Early awareness of ICT as a career
One of the breakthrough not-for-profit groups that has emerged in the United States is Girls Who Code whose goals is to redress the imbalance in girls pursuing Science, Technology, Engineering and Math (STEM) – presently, just 0.4 percent of high school girls in the US select computer science. The current statistics of women with STEM qualifications sits at only 16 percent according to the Australian Government Office of the Chief Scientist. Companies need to actively seek out NFPs like Girls Who Code as part of its early career recruitment drive for primary and secondary students.
Tips on how to use language with purpose
Check out the following tips to writing gender neutral advertisements for positions at the National Centre for Women and Information Technology (NCWIT). Available at: https://www.ncwit.org/resources/ncwit-tips-writing-better-job-ads (Accessed: 23 January 2016). Other hot tips are:
- Avoid superlatives or extreme modifiers. Avoid phrases like “best of the best,” “off the charts,” “world-class,” or “unparalleled”
- avoid gender-specific pronouns (he or she). It may seem obvious, but this kind of mistake is more common than you would think
- make sure that all “required” qualifications are truly required and try to build in as much flexibility as possible
- at the beginning of the ad, include a short but engaging overview of the job
- avoid long bulleted lists of responsibilities or qualifications
- make sure that all pictures and graphics include a diverse range of people
- examine ads for subtle biases in “masculine/feminine” associated language. Some words have been traditionally associated with male or female.

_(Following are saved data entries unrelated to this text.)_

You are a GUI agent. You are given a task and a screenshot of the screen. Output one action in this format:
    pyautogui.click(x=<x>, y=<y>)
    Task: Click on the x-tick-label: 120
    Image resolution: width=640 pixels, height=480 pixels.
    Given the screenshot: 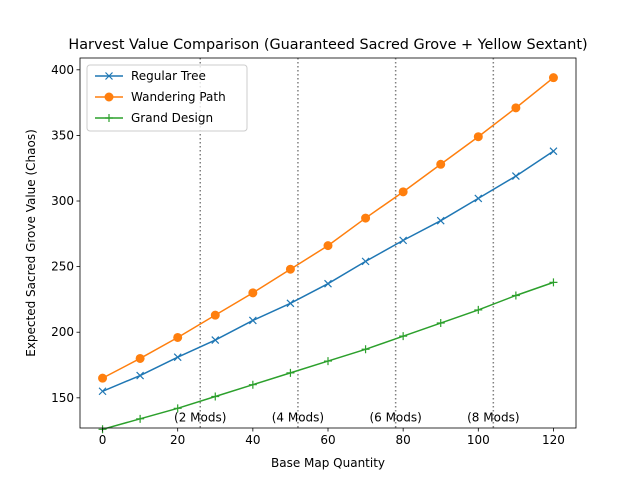 What is the action you would take?
    pyautogui.click(x=554, y=440)
    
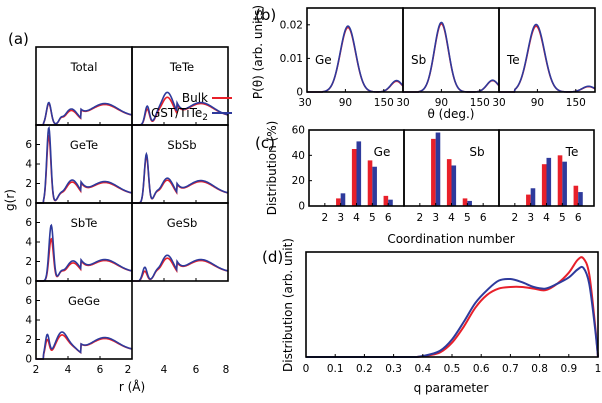 The image size is (602, 403). Describe the element at coordinates (10, 200) in the screenshot. I see `rdf-y-axis-label: g(r)` at that location.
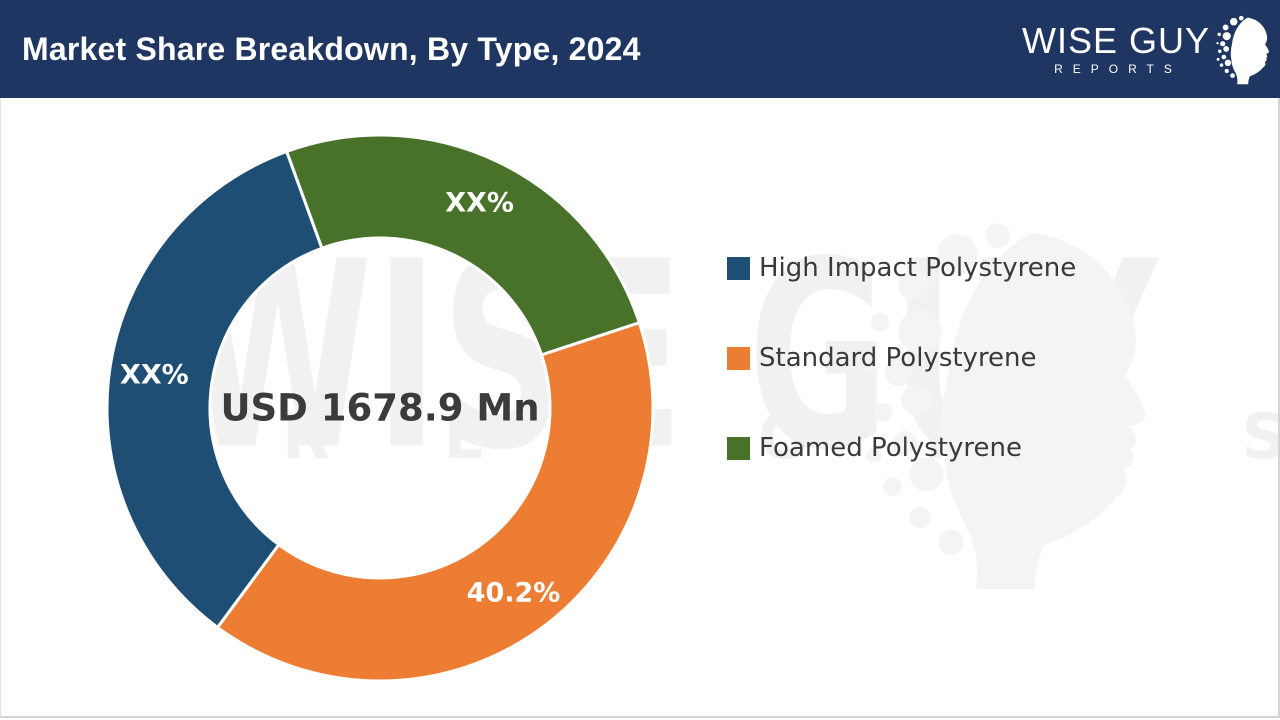 Image resolution: width=1280 pixels, height=720 pixels. Describe the element at coordinates (898, 358) in the screenshot. I see `legend-label: Standard Polystyrene` at that location.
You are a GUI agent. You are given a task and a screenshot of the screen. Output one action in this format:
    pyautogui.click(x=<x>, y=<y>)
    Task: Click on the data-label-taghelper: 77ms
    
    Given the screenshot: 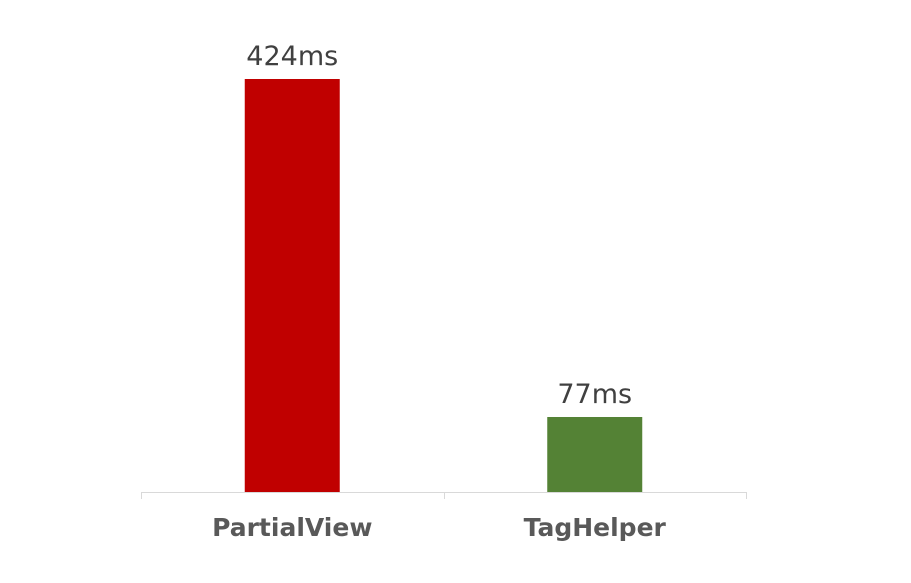 What is the action you would take?
    pyautogui.click(x=594, y=394)
    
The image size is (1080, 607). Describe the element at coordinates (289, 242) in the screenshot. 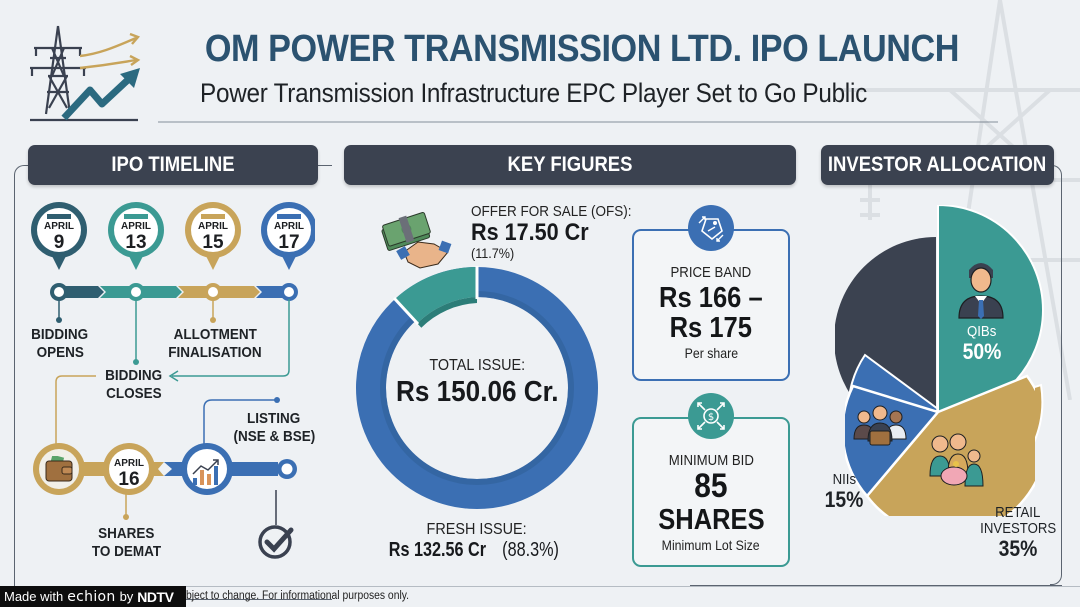

I see `pin-day: 17` at that location.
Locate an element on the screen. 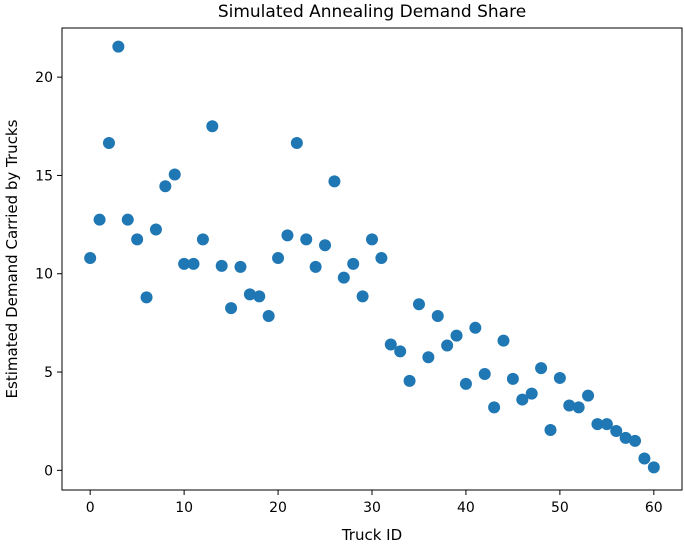 The width and height of the screenshot is (685, 544). y-tick-label: 15 is located at coordinates (44, 176).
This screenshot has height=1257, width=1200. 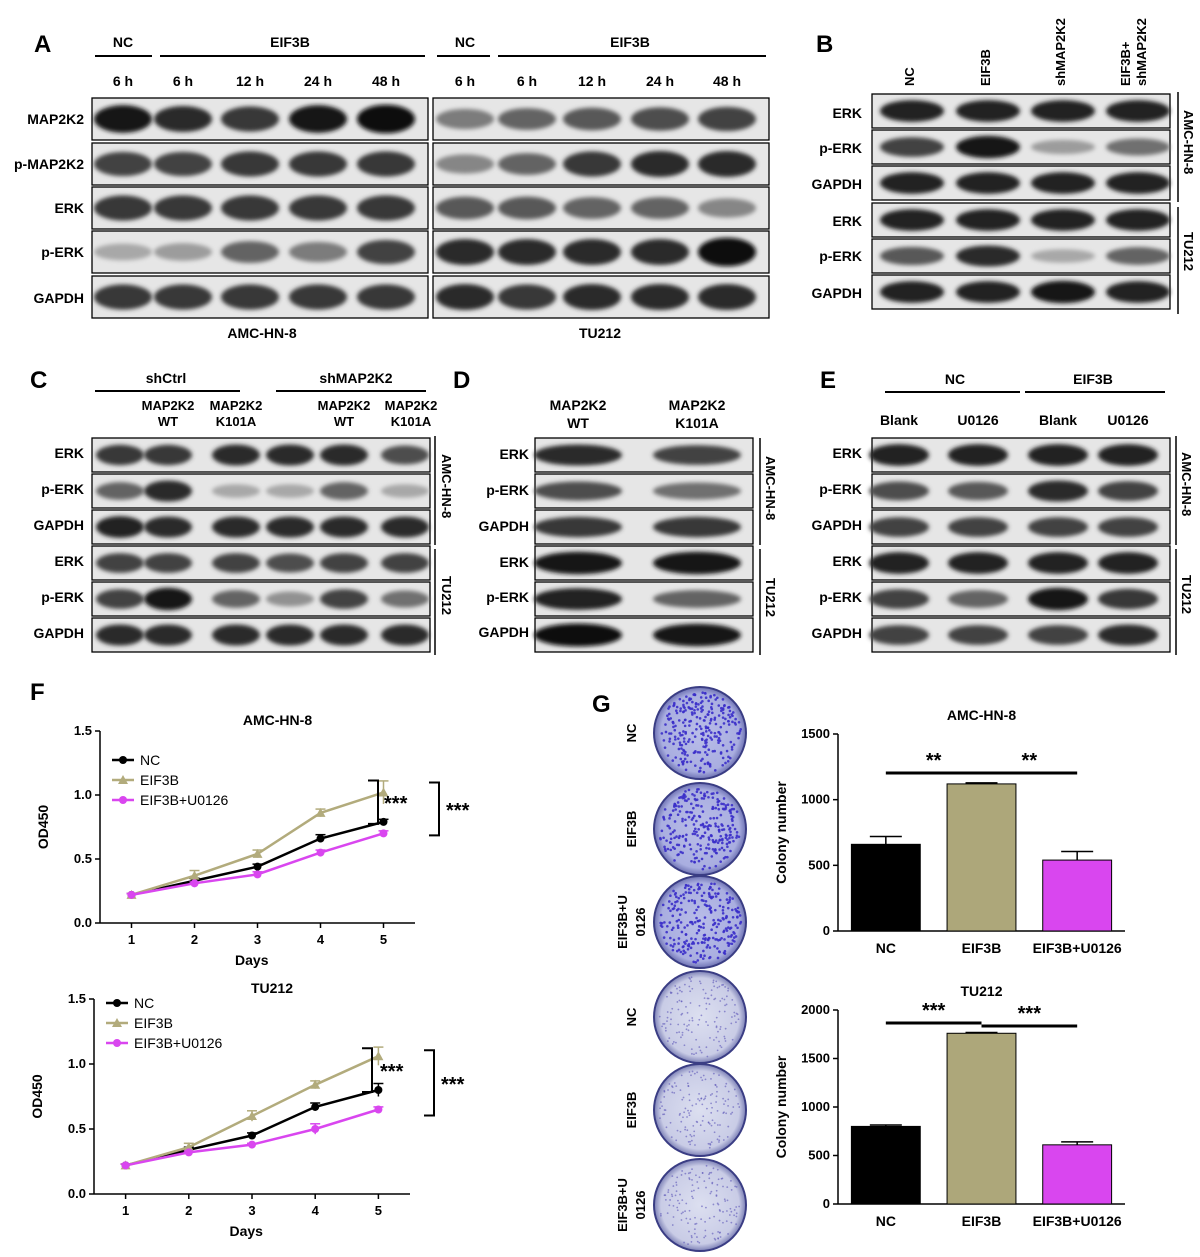 What do you see at coordinates (58, 633) in the screenshot?
I see `panel-c-row-label: GAPDH` at bounding box center [58, 633].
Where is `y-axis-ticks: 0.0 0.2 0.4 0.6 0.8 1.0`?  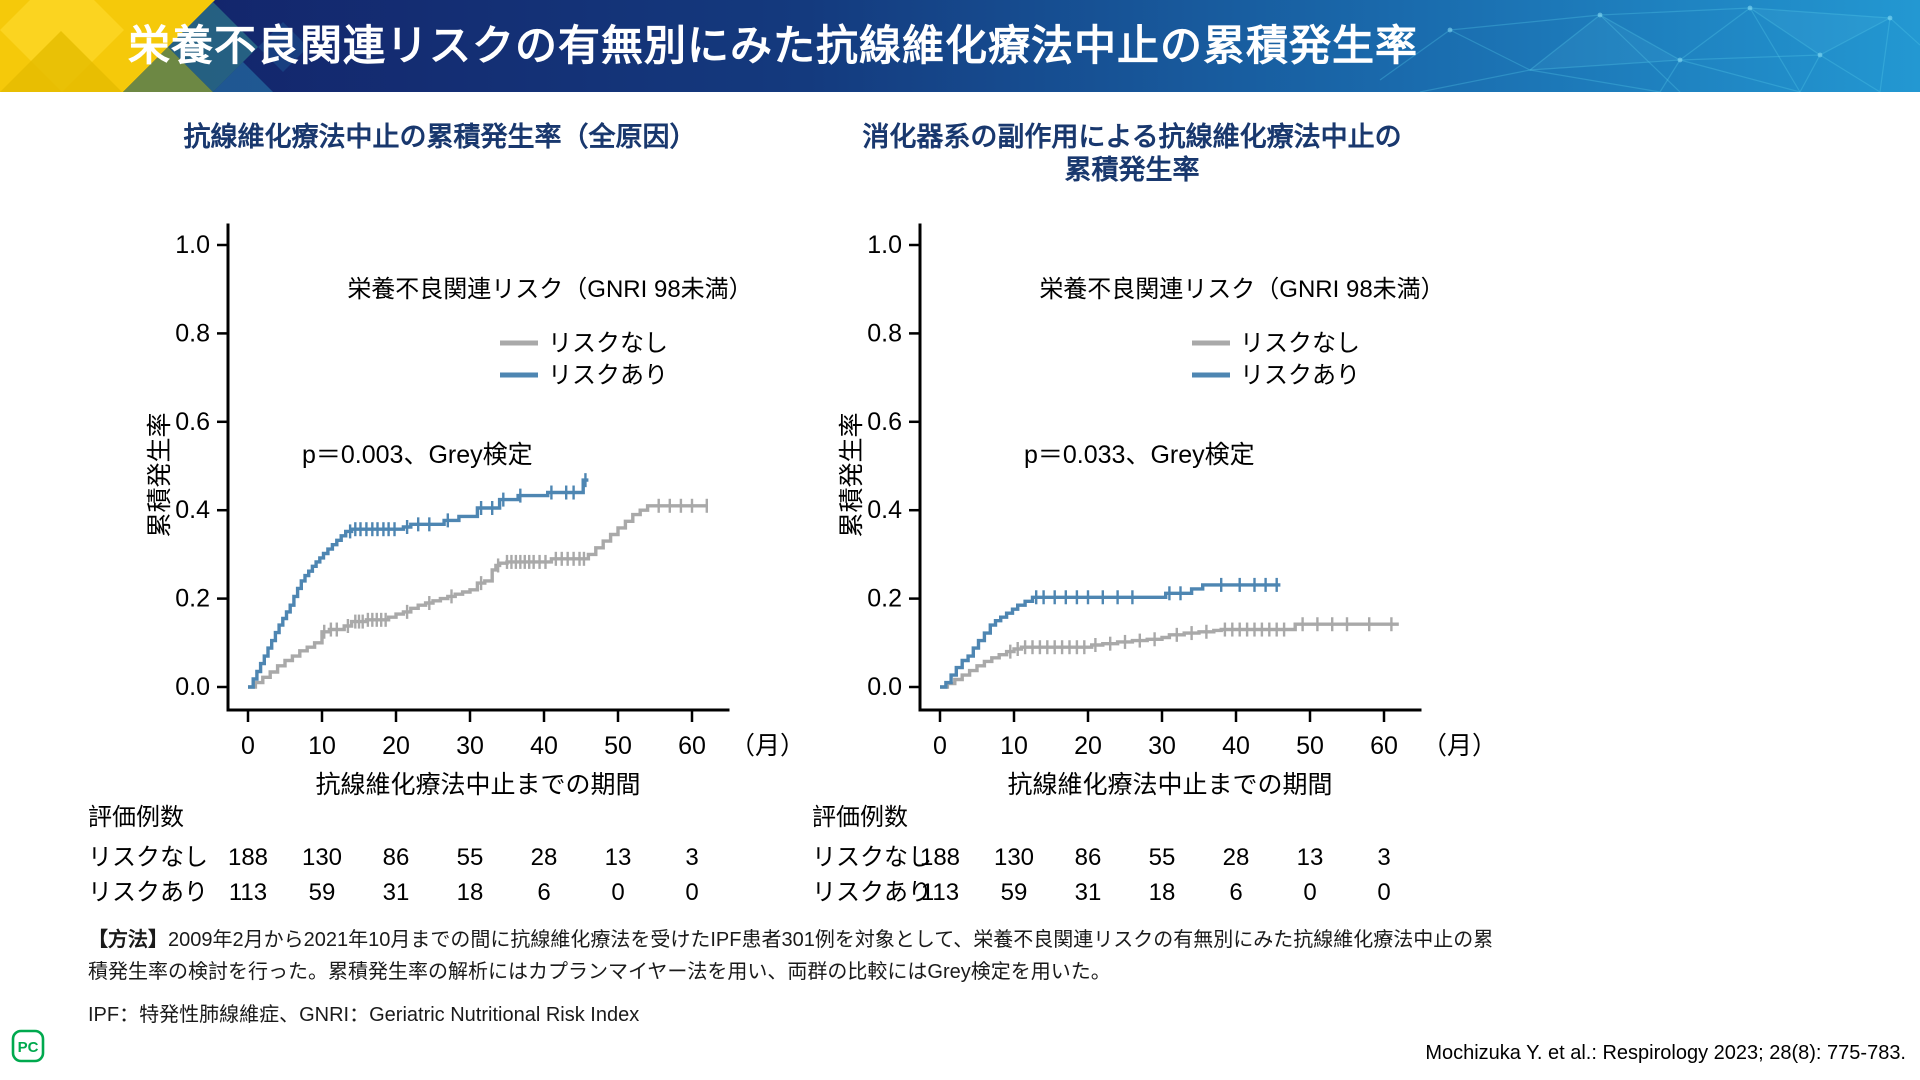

Lastly, let women know that they are needed. An interesting paper by Australian academic Muhammad Ali (2012) The Impact of Gender Identity-Conscious HR Structures argues that just by using signalling theory an organisation may improve its gender diversity by letting women know externally, and explicitly that gender diversity is important in your organisation. Also, advertising that you have support structures and polices in place to promote and improve gender diversity, acts as a self-fulfilling prophecy.